* Items drawn from a data source *
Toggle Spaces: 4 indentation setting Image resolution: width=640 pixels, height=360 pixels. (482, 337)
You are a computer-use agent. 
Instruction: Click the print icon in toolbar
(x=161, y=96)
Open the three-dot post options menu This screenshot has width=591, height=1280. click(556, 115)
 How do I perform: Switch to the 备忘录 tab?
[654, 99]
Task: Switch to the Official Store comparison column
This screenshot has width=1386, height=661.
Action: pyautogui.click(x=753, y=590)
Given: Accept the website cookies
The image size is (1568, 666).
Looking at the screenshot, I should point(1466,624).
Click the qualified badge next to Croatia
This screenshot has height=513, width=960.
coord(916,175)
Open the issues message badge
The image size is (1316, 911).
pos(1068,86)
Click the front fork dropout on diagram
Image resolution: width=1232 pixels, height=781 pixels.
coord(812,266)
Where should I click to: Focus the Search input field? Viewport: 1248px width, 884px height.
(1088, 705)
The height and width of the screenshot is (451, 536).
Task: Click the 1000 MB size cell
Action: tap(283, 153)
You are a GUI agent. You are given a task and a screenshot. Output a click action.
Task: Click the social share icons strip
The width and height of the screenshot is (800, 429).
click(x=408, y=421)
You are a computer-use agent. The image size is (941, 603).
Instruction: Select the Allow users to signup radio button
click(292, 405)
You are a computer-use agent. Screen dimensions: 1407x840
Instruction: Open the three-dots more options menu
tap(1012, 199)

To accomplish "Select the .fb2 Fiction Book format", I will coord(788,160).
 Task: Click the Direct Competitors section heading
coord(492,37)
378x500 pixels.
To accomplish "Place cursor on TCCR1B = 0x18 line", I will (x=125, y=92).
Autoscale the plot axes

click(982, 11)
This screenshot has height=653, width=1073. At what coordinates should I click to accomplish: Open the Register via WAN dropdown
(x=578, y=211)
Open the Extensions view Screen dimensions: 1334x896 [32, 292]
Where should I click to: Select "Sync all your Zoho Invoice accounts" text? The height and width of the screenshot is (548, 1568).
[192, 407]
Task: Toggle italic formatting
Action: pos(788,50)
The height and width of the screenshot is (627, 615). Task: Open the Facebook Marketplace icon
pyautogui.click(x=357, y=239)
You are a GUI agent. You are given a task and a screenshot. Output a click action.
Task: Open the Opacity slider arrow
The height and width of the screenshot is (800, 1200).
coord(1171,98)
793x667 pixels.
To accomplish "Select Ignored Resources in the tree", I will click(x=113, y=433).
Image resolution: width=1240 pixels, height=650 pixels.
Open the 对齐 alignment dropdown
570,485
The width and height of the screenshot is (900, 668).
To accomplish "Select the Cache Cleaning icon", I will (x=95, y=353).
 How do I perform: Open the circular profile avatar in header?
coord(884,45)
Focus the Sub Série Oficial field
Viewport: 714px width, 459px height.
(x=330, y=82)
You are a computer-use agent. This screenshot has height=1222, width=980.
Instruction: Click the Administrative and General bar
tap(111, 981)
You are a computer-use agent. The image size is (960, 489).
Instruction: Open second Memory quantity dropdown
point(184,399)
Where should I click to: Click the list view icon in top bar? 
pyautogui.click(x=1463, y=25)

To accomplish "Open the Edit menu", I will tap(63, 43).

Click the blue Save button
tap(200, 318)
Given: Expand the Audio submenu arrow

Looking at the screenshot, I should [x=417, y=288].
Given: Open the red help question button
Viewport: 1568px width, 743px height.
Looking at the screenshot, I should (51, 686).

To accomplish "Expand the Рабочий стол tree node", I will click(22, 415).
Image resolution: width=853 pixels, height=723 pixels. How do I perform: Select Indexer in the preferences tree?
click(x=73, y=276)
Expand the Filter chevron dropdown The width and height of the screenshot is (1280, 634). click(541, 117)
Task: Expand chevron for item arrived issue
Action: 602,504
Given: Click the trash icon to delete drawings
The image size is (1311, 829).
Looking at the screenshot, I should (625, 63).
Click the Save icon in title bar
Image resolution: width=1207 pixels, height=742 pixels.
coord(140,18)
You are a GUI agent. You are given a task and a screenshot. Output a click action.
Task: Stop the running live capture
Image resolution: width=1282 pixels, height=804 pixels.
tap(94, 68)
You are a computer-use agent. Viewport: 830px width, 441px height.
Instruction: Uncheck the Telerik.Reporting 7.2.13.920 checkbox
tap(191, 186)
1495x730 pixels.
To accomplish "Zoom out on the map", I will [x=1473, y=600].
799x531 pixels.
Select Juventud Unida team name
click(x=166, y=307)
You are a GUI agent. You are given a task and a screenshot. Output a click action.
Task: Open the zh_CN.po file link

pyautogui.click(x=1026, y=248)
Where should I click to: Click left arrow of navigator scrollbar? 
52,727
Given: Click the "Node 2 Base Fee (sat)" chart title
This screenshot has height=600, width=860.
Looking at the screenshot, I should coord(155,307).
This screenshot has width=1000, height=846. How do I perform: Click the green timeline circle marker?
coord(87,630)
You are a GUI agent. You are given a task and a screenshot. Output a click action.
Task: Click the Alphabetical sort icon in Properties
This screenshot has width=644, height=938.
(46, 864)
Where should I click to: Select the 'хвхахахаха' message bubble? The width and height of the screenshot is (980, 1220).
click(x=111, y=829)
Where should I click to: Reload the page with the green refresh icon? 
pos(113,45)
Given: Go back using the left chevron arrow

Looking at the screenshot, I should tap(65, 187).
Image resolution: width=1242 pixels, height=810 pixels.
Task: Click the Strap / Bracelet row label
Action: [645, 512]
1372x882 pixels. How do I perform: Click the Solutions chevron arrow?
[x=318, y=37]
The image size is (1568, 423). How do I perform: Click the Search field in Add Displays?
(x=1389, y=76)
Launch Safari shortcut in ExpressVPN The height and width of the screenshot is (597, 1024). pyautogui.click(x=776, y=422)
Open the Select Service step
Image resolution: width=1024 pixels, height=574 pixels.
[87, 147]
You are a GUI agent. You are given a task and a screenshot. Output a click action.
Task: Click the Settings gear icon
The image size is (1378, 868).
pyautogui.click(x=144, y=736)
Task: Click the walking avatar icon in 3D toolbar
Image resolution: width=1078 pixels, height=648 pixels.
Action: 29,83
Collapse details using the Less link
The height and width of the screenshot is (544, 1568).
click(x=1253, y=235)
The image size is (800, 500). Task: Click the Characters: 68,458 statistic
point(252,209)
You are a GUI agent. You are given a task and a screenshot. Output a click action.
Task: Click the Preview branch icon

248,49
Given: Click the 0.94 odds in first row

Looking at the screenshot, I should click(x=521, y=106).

* Your goal *
Pick out every line of the material above that contains the word "three", and copy each of those lines.

* Answer below *
Open the three-dot post options menu This screenshot has width=591, height=1280. click(556, 115)
Instruction: Open the three-dots more options menu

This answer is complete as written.